Poinsettias are native to Mexico and Central America and were grown by the Aztecs for medicinal purposes and red dye. They were introduced to North America by the first United States ambassador to Mexico, Joel Roberts Poinsett, in the 1820s. Since then, poinsettias have been bred for compactness, ease of growth, and a multitude of colors.
The colored portions of the plant are modified leaves, not flowers, with red being the most common bract color. The flower buds are the red or green buttons in the center of the bracts that open to the actual flower, which is the small, yellow part. Healthy poinsettias have dark-green leaves below the bracts and foliage to the base.
Consider these tips to keep your poinsettias healthy this season and beyond.
* Avoid plants with insects. When purchasing, gently tap the pot to ensure there are no insects flying around. If there are, find another plant without insects to avoid contaminating other house plants.
* Protect your plant from the cold. If it is below freezing when taking it outside, gently place a bag over the top for protection.
* Watch how you water. Remove the plastic pot from the decorative sleeve and water the poinsettia in the sink with lukewarm water.

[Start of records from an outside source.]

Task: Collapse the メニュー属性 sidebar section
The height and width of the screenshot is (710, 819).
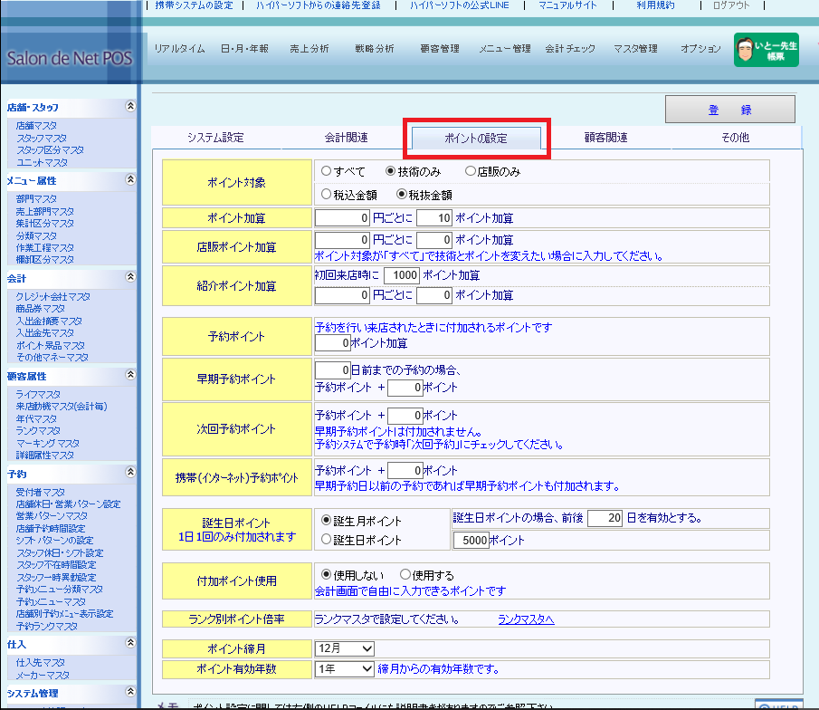Action: click(x=130, y=180)
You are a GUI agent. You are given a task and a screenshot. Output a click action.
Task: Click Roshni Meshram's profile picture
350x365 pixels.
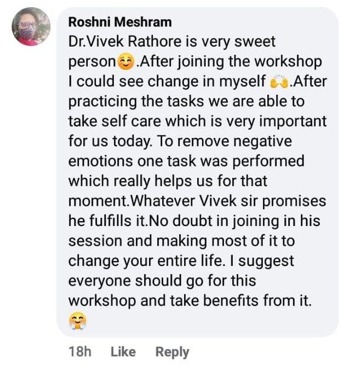click(31, 26)
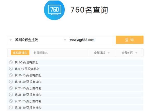Click the 760名查询 title text
145x111 pixels.
point(89,10)
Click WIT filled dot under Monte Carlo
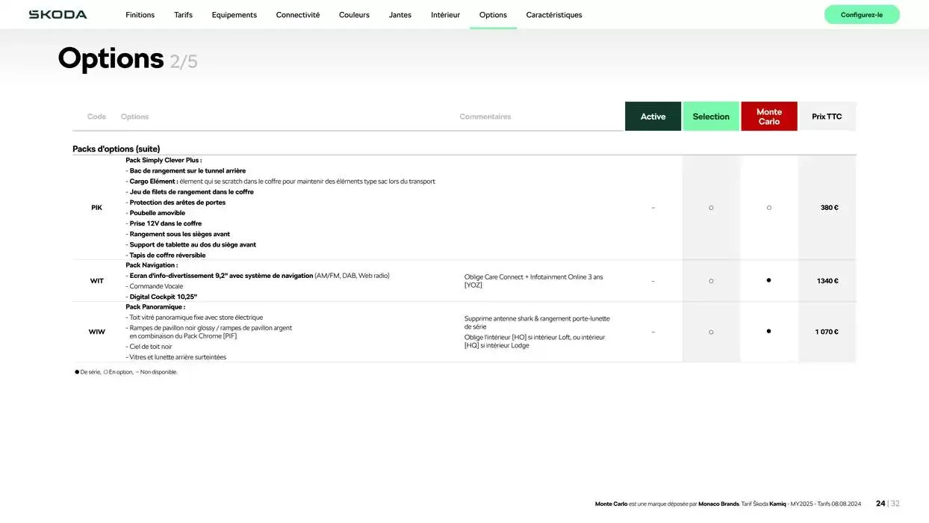This screenshot has height=523, width=929. (x=769, y=281)
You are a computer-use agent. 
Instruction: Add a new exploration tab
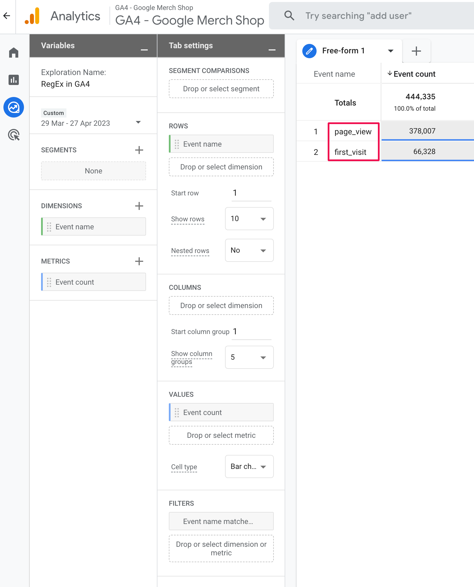416,51
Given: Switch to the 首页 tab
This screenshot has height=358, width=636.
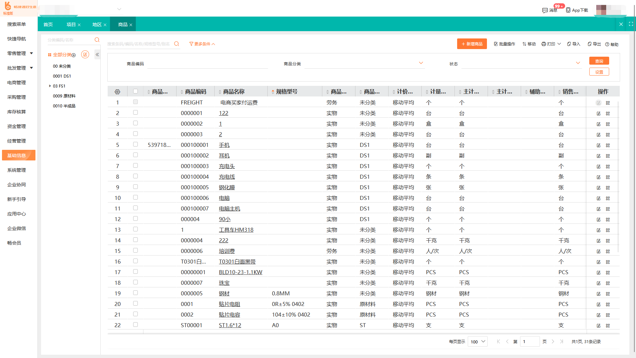Looking at the screenshot, I should (x=48, y=24).
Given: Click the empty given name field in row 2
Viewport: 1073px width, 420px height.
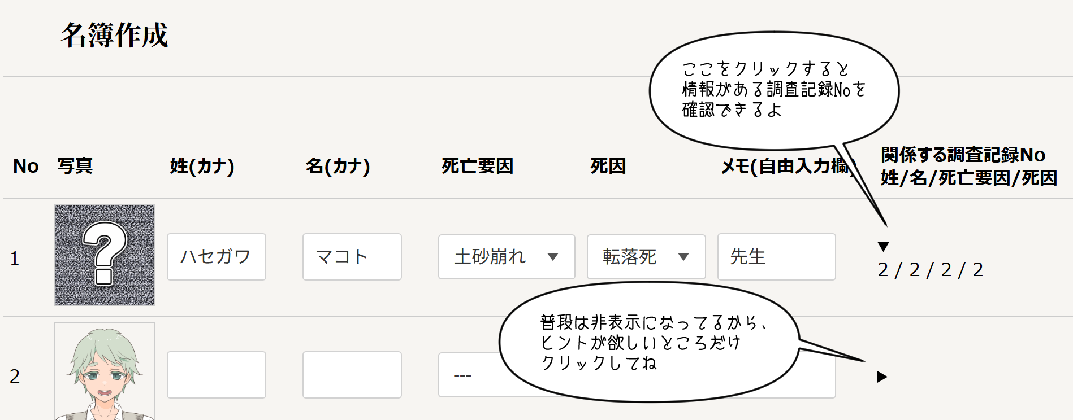Looking at the screenshot, I should tap(352, 375).
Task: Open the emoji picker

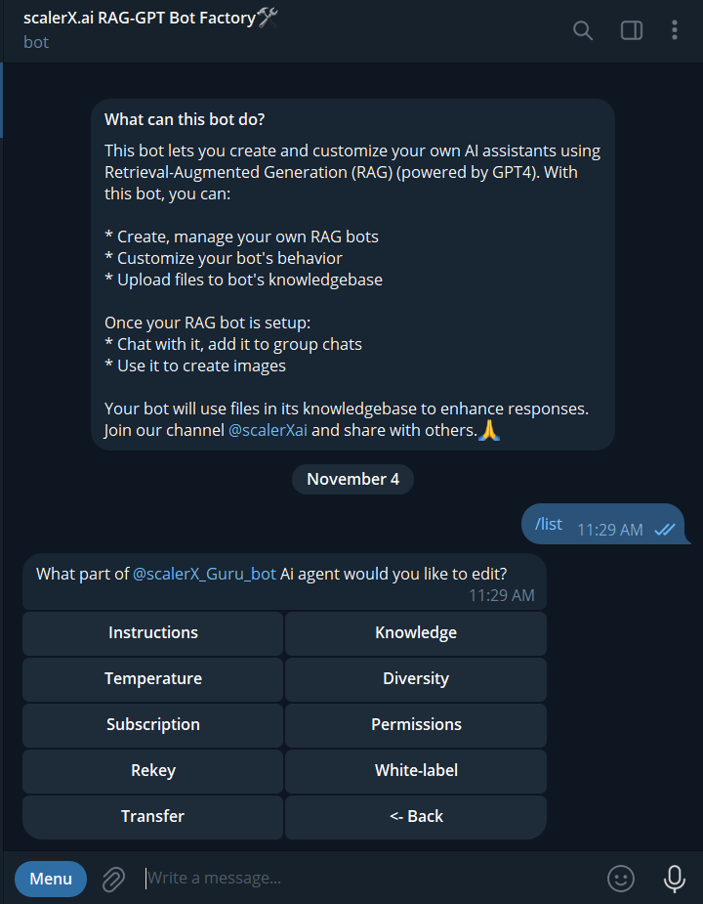Action: [621, 879]
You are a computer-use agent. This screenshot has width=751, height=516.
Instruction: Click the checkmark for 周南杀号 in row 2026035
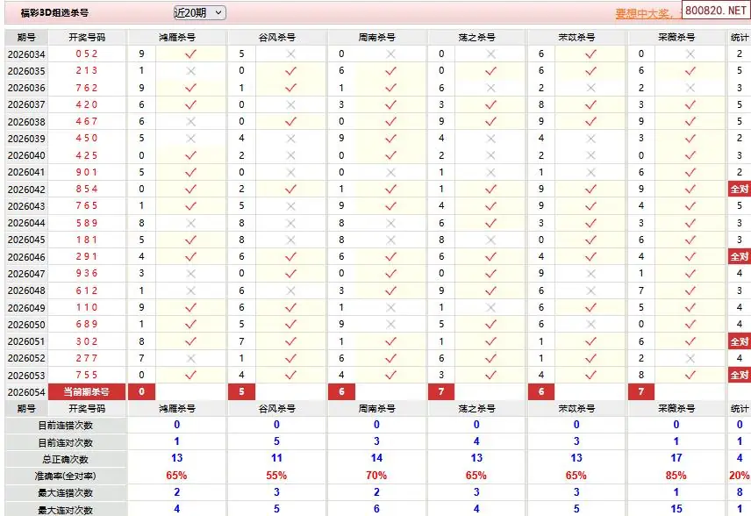click(390, 71)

Let the water run out the bottom of the pot. Allow the poinsettias to sit in the sink for 15 – 20 minutes to drain after watering, then place it back in the sleeve. Standing water left in the sleeve can cause the roots to rot, and the poinsettia will die.
* Be aware of lighting and extreme temperatures. Keep your poinsettia away from heat vents as well as cold drafts. Plants thrive near a bright south or west window but will last until Christmas in lower light conditions.
* Consider keeping poinsettias year-round. They can be grown as house plants past Christmas if given sufficient light. Remove them from the plastic sleeve and continue to water periodically. Fertilize them with any house plant fertilizer from March through September.